[Stored dataset items]
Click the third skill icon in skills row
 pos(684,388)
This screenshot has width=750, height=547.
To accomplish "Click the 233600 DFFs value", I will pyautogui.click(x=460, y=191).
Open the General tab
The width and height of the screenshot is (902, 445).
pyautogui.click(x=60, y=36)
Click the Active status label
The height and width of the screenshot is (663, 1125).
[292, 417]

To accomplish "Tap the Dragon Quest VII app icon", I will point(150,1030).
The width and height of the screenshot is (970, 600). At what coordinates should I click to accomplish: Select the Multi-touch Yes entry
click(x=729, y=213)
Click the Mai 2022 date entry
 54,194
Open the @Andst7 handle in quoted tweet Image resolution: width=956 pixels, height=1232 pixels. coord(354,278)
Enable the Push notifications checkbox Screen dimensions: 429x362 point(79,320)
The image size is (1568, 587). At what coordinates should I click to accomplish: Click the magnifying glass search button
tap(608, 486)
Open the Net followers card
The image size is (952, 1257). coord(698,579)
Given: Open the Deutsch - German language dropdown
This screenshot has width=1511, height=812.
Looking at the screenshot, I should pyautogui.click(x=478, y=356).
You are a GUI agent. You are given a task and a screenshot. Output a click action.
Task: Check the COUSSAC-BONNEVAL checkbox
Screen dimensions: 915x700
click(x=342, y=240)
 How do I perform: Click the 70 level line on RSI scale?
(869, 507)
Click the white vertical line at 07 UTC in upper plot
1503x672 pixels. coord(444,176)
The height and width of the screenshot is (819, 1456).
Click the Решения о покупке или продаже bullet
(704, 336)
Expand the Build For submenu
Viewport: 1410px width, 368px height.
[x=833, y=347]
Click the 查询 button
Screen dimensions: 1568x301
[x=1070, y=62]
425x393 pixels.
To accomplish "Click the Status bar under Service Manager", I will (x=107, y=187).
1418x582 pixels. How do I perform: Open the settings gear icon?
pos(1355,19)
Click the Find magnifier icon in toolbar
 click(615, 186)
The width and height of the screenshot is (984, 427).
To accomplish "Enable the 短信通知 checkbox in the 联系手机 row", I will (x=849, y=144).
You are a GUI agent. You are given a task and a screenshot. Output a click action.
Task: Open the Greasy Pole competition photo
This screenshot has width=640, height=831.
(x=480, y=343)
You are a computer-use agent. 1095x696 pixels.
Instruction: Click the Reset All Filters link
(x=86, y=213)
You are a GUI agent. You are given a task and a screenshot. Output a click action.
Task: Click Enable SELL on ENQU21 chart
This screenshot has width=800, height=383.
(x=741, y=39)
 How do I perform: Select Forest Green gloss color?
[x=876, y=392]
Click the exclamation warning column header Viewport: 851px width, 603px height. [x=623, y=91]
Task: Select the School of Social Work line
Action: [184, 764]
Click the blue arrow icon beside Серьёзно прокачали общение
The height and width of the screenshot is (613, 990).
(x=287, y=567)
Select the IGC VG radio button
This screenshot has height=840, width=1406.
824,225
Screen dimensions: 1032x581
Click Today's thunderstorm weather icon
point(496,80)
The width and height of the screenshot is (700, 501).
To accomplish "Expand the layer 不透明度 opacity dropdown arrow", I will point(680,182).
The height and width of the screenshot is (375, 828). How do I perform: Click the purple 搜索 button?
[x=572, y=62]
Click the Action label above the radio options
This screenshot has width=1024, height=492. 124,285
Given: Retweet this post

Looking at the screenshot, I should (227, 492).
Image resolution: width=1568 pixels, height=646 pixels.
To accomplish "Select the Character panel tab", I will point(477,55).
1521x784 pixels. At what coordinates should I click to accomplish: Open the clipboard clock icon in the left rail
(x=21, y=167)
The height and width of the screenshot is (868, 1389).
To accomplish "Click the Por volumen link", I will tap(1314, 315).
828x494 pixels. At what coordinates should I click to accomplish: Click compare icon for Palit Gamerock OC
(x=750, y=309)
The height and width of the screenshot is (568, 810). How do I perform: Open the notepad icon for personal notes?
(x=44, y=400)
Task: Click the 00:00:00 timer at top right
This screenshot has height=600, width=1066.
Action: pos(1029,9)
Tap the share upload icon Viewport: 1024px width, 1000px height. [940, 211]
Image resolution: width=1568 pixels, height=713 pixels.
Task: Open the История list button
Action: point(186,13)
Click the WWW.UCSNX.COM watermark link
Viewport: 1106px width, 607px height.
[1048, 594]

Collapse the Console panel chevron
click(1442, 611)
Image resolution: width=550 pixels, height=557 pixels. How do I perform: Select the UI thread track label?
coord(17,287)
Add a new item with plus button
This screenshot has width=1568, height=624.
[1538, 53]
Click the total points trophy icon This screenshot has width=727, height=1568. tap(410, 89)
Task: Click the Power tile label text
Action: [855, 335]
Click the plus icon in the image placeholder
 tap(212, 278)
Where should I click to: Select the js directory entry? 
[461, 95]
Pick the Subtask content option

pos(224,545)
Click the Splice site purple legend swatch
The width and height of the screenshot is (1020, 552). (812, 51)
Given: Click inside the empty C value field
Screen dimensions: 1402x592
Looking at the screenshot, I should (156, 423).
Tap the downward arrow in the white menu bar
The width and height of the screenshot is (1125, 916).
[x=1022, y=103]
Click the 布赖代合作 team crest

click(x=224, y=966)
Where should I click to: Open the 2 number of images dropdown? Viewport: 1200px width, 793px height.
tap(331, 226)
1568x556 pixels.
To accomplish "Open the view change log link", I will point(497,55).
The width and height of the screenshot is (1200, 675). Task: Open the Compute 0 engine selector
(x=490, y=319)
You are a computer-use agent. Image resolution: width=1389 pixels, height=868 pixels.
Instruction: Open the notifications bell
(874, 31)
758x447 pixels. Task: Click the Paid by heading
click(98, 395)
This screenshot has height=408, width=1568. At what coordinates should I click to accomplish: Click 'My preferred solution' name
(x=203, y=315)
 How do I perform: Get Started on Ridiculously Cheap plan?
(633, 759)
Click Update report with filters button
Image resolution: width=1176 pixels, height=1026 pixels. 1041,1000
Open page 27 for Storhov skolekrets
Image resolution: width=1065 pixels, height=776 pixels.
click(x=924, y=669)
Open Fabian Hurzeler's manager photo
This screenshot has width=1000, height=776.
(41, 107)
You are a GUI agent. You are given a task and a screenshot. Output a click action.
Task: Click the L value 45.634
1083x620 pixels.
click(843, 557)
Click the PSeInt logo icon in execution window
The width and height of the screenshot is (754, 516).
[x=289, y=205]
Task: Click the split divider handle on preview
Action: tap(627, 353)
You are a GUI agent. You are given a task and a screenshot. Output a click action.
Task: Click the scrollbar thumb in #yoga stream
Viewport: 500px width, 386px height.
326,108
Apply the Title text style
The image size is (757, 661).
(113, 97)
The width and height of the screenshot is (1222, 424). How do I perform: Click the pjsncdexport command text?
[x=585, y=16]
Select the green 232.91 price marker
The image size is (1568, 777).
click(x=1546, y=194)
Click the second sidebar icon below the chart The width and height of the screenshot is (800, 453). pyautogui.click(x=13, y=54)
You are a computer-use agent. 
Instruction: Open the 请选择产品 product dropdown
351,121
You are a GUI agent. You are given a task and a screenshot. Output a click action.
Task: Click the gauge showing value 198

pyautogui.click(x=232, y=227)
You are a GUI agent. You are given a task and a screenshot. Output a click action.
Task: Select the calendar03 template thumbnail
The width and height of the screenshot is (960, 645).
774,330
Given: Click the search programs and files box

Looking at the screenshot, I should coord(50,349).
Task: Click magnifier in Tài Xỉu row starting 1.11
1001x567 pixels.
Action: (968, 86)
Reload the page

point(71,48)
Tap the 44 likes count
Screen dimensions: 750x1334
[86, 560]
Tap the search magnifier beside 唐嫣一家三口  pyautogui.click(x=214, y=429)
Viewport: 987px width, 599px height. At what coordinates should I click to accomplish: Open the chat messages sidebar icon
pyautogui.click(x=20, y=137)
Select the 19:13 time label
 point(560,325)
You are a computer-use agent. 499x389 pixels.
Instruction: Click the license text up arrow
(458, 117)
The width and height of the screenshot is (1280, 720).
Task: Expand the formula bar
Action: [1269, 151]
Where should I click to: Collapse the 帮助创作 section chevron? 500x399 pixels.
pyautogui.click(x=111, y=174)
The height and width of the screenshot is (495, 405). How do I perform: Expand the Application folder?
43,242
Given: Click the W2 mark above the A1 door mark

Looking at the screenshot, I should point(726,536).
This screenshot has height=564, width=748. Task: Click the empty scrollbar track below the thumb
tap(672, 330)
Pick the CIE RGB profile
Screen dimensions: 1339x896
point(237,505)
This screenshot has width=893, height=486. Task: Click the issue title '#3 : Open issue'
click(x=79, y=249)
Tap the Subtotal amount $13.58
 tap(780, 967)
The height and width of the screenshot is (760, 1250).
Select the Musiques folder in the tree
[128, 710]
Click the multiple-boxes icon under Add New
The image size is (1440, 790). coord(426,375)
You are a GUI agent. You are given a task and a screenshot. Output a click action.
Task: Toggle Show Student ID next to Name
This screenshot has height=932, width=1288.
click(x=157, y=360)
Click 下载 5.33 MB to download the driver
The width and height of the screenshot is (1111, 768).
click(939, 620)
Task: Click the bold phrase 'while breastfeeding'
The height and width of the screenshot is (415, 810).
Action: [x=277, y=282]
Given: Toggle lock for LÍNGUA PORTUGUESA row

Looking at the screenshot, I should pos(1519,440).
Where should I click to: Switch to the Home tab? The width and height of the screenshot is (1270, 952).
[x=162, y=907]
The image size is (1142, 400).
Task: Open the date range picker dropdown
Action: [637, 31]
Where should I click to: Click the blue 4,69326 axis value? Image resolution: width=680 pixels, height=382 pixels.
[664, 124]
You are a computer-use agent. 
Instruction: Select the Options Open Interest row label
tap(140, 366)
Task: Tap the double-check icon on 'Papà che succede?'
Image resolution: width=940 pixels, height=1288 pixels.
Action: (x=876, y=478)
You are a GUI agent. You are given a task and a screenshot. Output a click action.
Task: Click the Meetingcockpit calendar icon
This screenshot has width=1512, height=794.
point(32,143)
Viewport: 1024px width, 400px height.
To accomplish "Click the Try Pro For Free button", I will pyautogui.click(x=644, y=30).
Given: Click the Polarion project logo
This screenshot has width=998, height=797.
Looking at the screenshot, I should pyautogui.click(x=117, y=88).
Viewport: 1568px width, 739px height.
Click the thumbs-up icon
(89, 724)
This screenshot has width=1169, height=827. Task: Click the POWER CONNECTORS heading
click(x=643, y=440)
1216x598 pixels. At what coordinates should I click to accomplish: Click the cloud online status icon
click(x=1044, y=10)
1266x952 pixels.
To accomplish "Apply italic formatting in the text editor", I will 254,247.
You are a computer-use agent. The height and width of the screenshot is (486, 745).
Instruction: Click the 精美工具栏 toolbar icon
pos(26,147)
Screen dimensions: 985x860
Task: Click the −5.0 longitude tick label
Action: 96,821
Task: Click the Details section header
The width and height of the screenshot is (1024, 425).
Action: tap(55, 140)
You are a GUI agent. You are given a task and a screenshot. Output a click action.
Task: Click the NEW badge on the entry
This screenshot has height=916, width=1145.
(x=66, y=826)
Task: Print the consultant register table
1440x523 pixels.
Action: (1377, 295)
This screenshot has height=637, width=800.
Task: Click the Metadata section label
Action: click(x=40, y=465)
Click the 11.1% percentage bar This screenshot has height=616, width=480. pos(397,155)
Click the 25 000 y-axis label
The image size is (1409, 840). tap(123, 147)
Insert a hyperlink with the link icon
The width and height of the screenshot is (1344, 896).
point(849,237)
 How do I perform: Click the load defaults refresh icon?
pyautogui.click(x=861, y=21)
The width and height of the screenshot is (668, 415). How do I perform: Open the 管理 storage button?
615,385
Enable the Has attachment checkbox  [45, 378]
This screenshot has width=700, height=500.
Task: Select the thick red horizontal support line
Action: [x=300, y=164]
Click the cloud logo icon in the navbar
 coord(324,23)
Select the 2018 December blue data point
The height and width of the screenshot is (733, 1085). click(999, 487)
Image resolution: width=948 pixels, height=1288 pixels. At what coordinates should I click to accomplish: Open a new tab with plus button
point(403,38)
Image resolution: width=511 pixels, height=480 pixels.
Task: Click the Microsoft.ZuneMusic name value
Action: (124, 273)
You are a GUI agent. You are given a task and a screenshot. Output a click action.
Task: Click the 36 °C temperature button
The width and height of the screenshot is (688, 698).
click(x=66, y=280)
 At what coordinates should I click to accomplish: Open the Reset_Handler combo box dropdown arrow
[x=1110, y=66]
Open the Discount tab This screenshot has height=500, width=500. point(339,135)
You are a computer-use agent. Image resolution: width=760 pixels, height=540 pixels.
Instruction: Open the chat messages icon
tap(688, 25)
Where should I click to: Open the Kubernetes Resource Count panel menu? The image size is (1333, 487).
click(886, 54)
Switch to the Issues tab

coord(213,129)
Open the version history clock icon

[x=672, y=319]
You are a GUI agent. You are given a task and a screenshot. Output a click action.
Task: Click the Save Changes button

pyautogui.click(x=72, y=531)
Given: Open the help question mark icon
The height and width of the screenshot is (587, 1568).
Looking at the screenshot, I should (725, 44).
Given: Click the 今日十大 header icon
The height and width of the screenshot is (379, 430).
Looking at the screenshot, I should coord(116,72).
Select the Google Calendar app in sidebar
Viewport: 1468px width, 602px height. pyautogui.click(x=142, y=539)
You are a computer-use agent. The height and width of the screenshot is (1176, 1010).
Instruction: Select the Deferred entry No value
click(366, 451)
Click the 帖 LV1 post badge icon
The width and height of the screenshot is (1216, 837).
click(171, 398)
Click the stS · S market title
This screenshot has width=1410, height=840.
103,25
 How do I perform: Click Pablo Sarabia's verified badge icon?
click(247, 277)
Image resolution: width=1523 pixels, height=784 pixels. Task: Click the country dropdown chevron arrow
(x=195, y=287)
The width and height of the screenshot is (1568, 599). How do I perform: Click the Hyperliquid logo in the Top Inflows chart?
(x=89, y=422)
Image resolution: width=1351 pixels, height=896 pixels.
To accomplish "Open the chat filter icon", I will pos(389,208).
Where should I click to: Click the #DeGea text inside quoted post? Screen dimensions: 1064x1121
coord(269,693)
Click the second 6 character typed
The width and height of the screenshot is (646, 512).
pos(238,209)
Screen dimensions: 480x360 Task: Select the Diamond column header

» PROBLEM
From the data above, output exactly the lines between the one containing "How do I perform: Select Forest" and the one containing "Screen dimensions: 1032x581", counting both of them.

» EXERCISE SOLUTION
 How do I perform: Select Forest Green gloss color?
[x=876, y=392]
Click the exclamation warning column header Viewport: 851px width, 603px height. [x=623, y=91]
Task: Select the School of Social Work line
Action: [184, 764]
Click the blue arrow icon beside Серьёзно прокачали общение
The height and width of the screenshot is (613, 990).
(x=287, y=567)
Select the IGC VG radio button
This screenshot has height=840, width=1406.
824,225
Screen dimensions: 1032x581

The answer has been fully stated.